Wychwood Branch Turns 100!
Wychwood Branch officially opened 100 years ago on Saturday, April 15, 1916. The branch was the prototype of three identical libraries that Toronto Public Library built in 1915-16 with a $50,000 grant from the Carnegie Corporation of New York. The other two branches, High Park and Beaches, opened later in 1916, and centennial celebrations for all of the “triplets” will take place this October.
Festivities for the opening of Wychwood Branch extended over a few weeks in spring 1916, and they must have provided a welcome diversion from the Great War. Chief Librarian George H. Locke and his wife, Grace Moore, received more than 150 library staff and their friends on Tuesday March 28 at the new Bathurst Street branch (at the northeast corner of Melgund Road, south of St. Clair). Locke started the party with a ceremonial lighting of fires in the huge hearths in the adult and children’s reading rooms. As the evening progressed there was dancing to an orchestra, refreshments and the presentation of a large basket of roses to the popular and charismatic Locke whose 46th birthday was the following day.
Children have been an important part of the service at Wychwood Branch since the beginning.
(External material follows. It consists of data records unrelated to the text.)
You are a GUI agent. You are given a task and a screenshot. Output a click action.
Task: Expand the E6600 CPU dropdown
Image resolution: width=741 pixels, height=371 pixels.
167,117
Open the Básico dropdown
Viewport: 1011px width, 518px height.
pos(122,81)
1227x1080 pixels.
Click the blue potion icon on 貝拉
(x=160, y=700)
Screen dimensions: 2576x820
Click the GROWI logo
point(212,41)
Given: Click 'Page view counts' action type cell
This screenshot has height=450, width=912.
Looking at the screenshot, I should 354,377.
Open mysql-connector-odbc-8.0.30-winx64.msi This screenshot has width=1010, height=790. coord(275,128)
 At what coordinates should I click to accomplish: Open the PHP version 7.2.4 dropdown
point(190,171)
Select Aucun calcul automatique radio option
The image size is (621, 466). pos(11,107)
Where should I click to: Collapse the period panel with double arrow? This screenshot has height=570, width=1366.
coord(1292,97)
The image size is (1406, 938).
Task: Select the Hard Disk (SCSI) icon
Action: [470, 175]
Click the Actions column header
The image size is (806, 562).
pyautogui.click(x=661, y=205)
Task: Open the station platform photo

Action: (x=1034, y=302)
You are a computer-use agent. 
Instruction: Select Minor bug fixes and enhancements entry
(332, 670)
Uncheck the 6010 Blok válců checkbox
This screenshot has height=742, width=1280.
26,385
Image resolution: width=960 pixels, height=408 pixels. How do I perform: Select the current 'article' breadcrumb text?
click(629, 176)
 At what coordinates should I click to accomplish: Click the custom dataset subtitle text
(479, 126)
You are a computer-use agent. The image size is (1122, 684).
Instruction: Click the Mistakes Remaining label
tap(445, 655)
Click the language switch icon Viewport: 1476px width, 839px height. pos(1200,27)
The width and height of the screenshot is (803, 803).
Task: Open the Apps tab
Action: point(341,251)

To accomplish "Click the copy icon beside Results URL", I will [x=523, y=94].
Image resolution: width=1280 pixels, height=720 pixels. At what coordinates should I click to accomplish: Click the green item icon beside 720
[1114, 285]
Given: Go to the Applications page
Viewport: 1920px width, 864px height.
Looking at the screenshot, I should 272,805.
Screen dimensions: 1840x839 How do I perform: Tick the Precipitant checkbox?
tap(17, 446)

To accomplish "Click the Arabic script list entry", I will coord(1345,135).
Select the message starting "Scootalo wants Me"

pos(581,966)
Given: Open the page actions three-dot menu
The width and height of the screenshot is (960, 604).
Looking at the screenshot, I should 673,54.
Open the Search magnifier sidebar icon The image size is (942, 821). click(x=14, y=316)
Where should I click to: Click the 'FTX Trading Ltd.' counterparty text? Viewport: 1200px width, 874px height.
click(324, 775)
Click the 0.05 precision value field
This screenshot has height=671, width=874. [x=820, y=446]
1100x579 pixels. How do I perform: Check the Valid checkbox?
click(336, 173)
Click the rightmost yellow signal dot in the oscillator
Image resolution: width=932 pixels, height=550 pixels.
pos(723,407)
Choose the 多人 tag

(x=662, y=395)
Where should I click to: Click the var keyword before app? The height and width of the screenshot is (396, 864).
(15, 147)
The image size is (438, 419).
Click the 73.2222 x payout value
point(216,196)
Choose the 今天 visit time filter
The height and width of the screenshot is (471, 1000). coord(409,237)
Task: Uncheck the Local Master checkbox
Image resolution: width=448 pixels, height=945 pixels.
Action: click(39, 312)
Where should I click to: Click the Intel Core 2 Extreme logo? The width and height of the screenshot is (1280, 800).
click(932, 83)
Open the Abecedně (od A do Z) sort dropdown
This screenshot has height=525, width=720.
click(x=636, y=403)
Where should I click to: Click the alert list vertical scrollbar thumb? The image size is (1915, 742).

The children’s room was opened on the Thursday and Friday afternoons immediately before the official opening. “Throngs of kiddies flocked … to the beautiful Elizabethan building up Wychwood way,” the Globe reported, “till benches all were occupied, and the weeniest boys and girls sat on the floor about the great fireplace and listened wide-eyed while Miss [Lillian H.] Smith, Miss Jackson and Miss Endicott told them tales of the Good People of Beowulf, of Arthur and His Table Round and the noble men and women … [of] the romantic days of Early Canada.” The tradition is being continued with a “Happy 100th Birthday Wychwood Library Storytime” at the branch on Friday morning, April 15, 10:30 -11:00 am.
A large number of neighbourhood residents attended the formal opening ceremonies on Saturday evening, April 15, 1916. They heard speeches by local politicians, community leaders and library officials, and had an opportunity to view the new library, which Locke proclaimed was “a decided revolt in style from the traditional library architecture."
In recognition of Wychwood’s centennial, several new pages have been created for the Library’s website, Toronto’s Carnegie Libraries, and two dozen images from the our collections have been added to the Digital Archive.